In an instant–or so it seemed–there were many voices about me–many
faces hovering round me–the sweet luxury of warmth was stealing into
every part of me. I was in my own little bed at home. I am thankful
to say, my first word was “Gregory?”

A look passed from one to another–my father’s stern old face strove
in vain to keep its sternness; his mouth quivered, his eyes filled
slowly with unwonted tears.

“I would have given him half my land–I would have blessed him as my
son,–oh God! I would have knelt at his feet, and asked him to
forgive my hardness of heart.”

I heard no more. A whirl came through my brain, catching me back to
death.

I came slowly to my consciousness, weeks afterwards. My father’s
hair was white when I recovered, and his hands shook as he looked
into my face.

We spoke no more of Gregory. We could not speak of him; but he was
strangely in our thoughts. Lassie came and went with never a word of
blame; nay, my father would try to stroke her, but she shrank away;
and he, as if reproved by the poor dumb beast, would sigh, and be
silent and abstracted for a time.

Aunt Fanny–always a talker–told me all. How, on that fatal night,
my father,–irritated by my prolonged absence, and probably more
anxious than he cared to show, had been fierce and imperious, even
beyond his wont, to Gregory; had upbraided him with his father’s
poverty, his own stupidity which made his services good for nothing–
for so, in spite of the old shepherd, my father always chose to
consider them. At last, Gregory had risen up, and whistled Lassie
out with him–poor Lassie, crouching underneath his chair for fear of
a kick or a blow. Some time before, there had been some talk between
my father and my aunt respecting my return; and when aunt Fanny told
me all this, she said she fancied that Gregory might have noticed the
coming storm, and gone out silently to meet me. Three hours
afterwards, when all were running about in wild alarm, not knowing
whither to go in search of me–not even missing Gregory, or heeding
his absence, poor fellow–poor, poor fellow!–Lassie came home, with
my handkerchief tied round her neck. They knew and understood, and
the whole strength of the farm was turned out to follow her, with
wraps, and blankets, and brandy, and every thing that could be
thought of. I lay in chilly sleep, but still alive, beneath the rock
that Lassie guided them to. I was covered over with my brother’s
plaid, and his thick shepherd’s coat was carefully wrapped round my
feet. He was in his shirt-sleeves–his arm thrown over me–a quiet
smile (he had hardly ever smiled in life) upon his still, cold face.

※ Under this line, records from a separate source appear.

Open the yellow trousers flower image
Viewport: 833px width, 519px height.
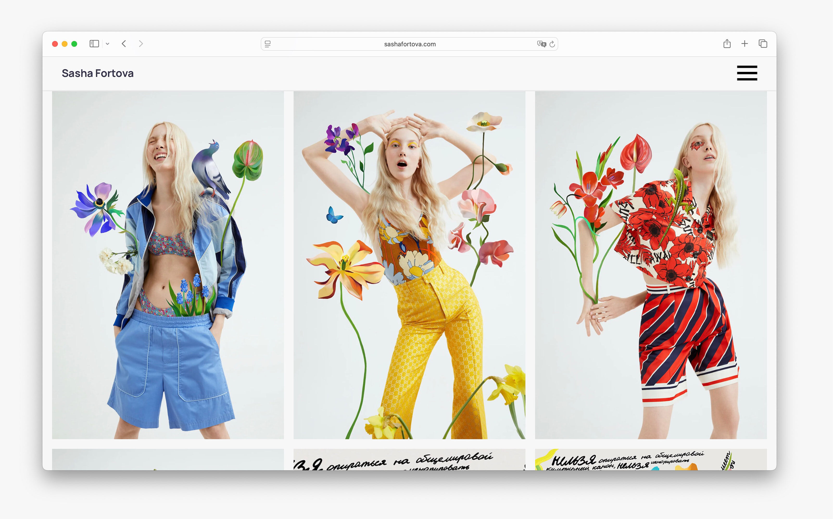(x=409, y=265)
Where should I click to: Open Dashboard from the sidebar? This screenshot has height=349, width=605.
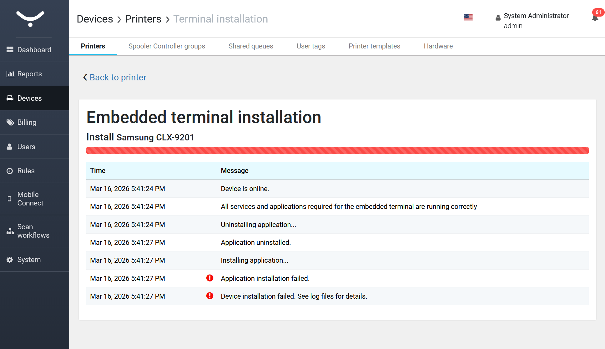(x=34, y=50)
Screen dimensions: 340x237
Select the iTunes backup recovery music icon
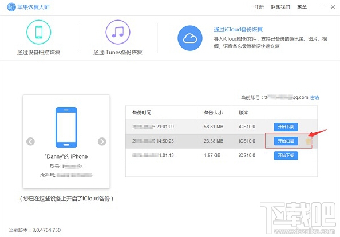pos(118,32)
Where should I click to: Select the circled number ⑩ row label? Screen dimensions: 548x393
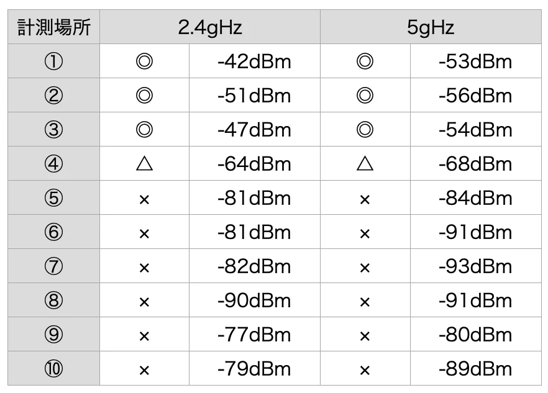pos(53,369)
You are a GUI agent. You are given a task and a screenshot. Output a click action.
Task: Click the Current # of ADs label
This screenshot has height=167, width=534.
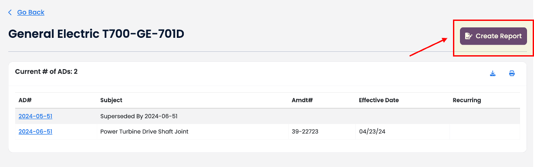pyautogui.click(x=46, y=71)
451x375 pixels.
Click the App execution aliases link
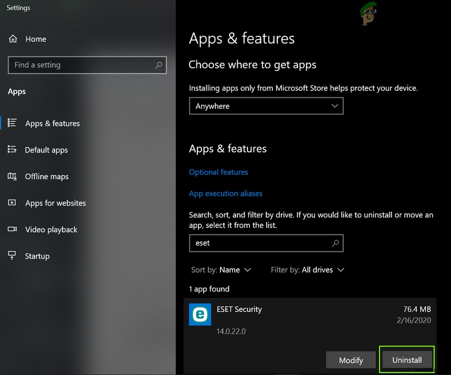(x=226, y=193)
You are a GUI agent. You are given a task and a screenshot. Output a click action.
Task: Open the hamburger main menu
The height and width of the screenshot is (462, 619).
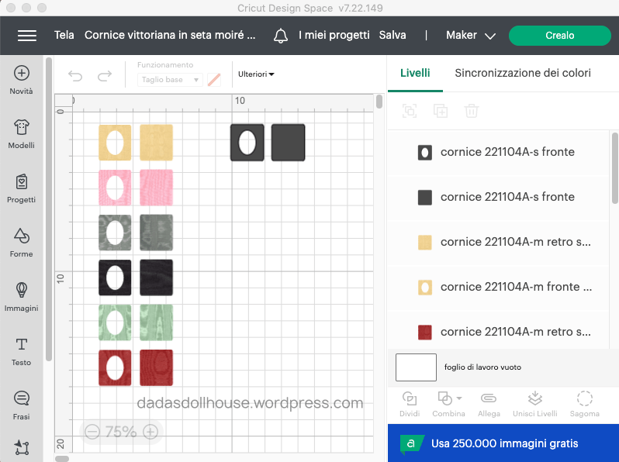coord(27,36)
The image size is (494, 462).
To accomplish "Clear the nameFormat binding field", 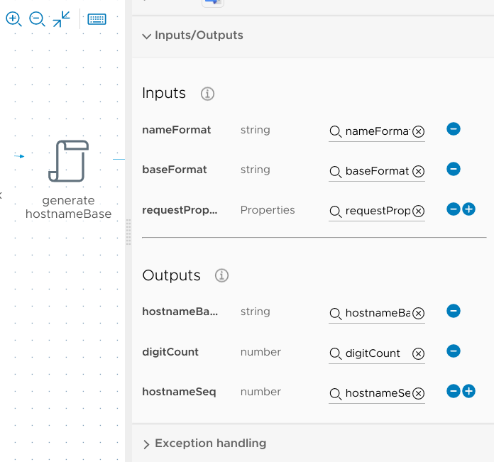I will coord(419,131).
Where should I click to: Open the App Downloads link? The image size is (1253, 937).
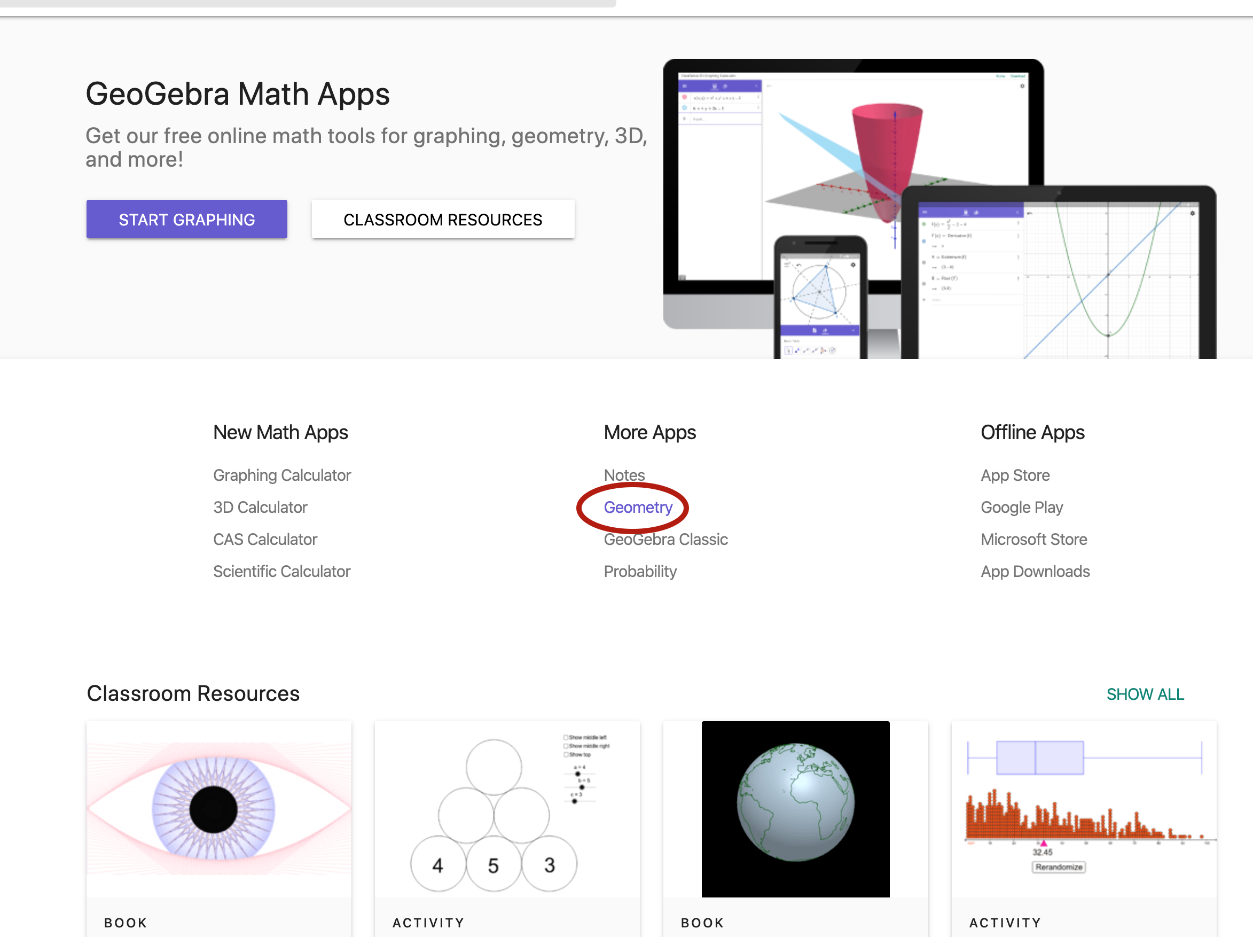click(1035, 571)
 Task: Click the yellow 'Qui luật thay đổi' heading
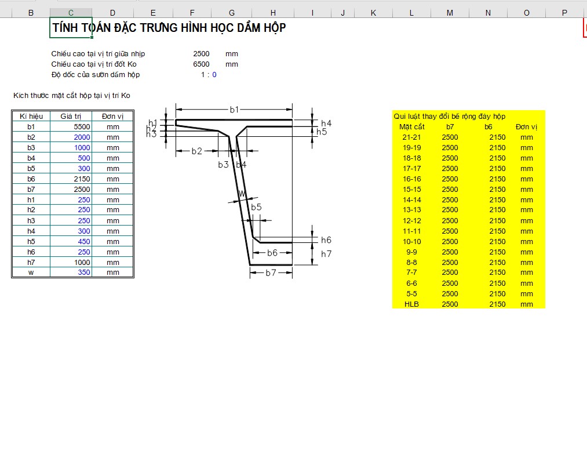(x=449, y=116)
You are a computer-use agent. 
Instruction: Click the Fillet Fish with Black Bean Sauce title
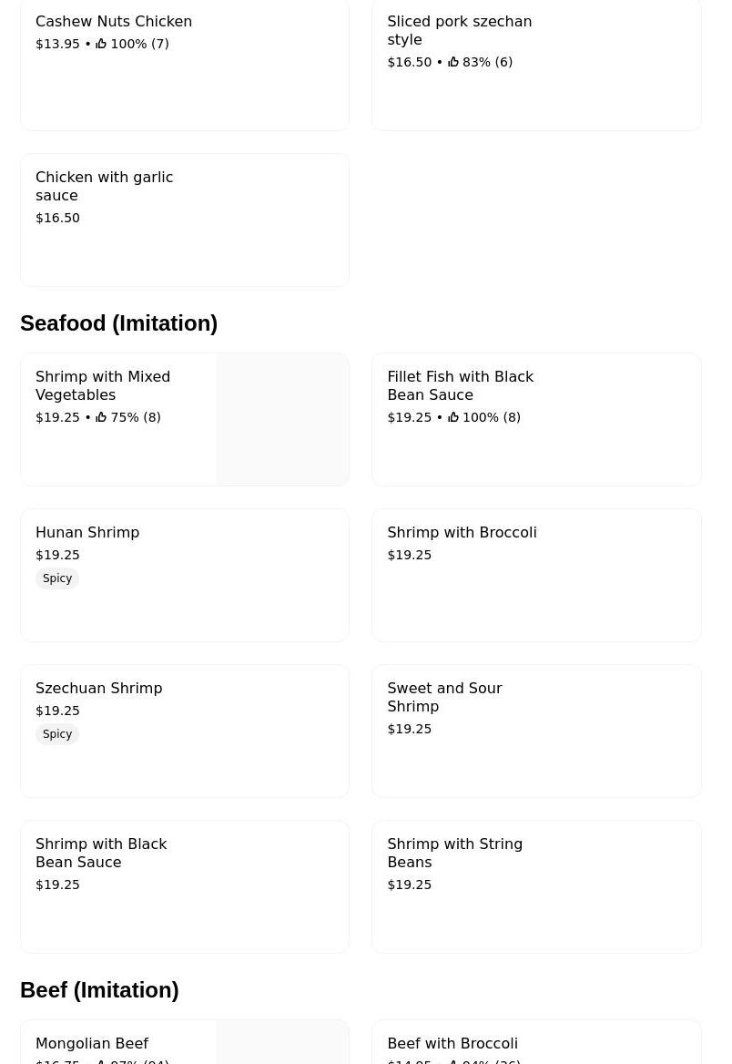tap(460, 385)
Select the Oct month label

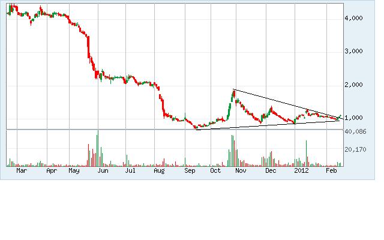pyautogui.click(x=215, y=171)
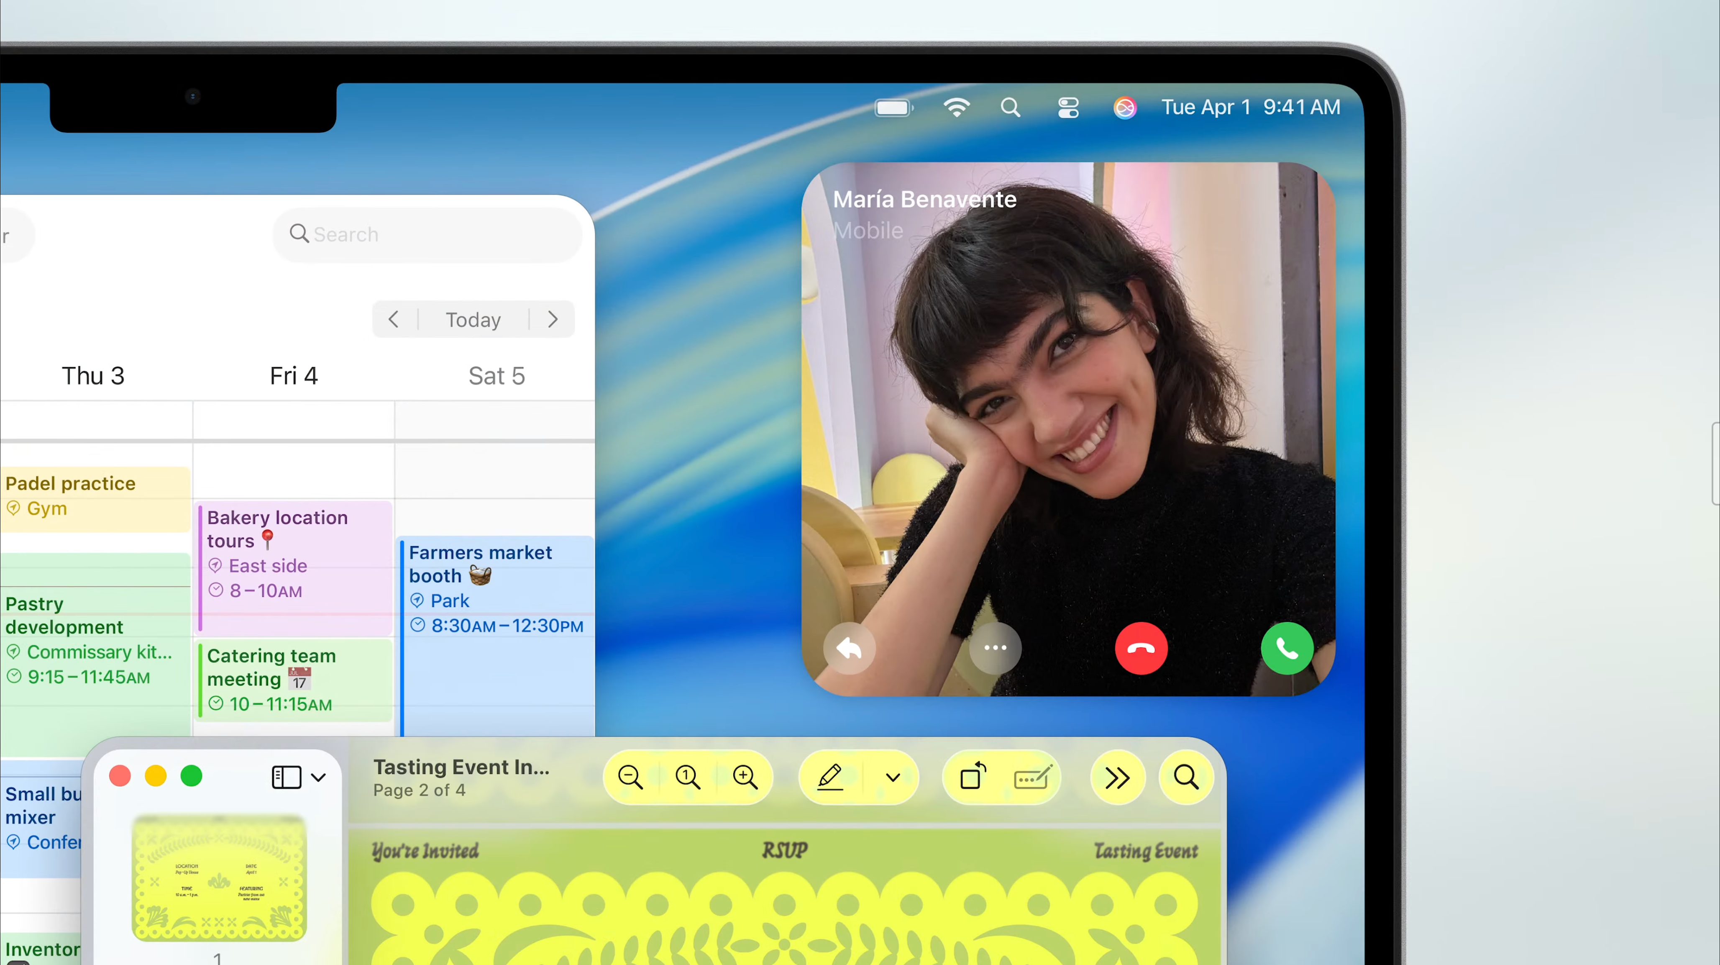The image size is (1720, 965).
Task: Zoom to actual size in Preview
Action: (x=687, y=777)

My father’s last words were, “God forgive me my hardness of heart
towards the fatherless child!”

And what marked the depth of his feeling of repentance, perhaps more
than all, considering the passionate love he bore my mother, was
this: we found a paper of directions after his death, in which he
desired that he might lie at the foot of the grave, in which, by his
desire, poor Gregory had been laid with OUR MOTHER.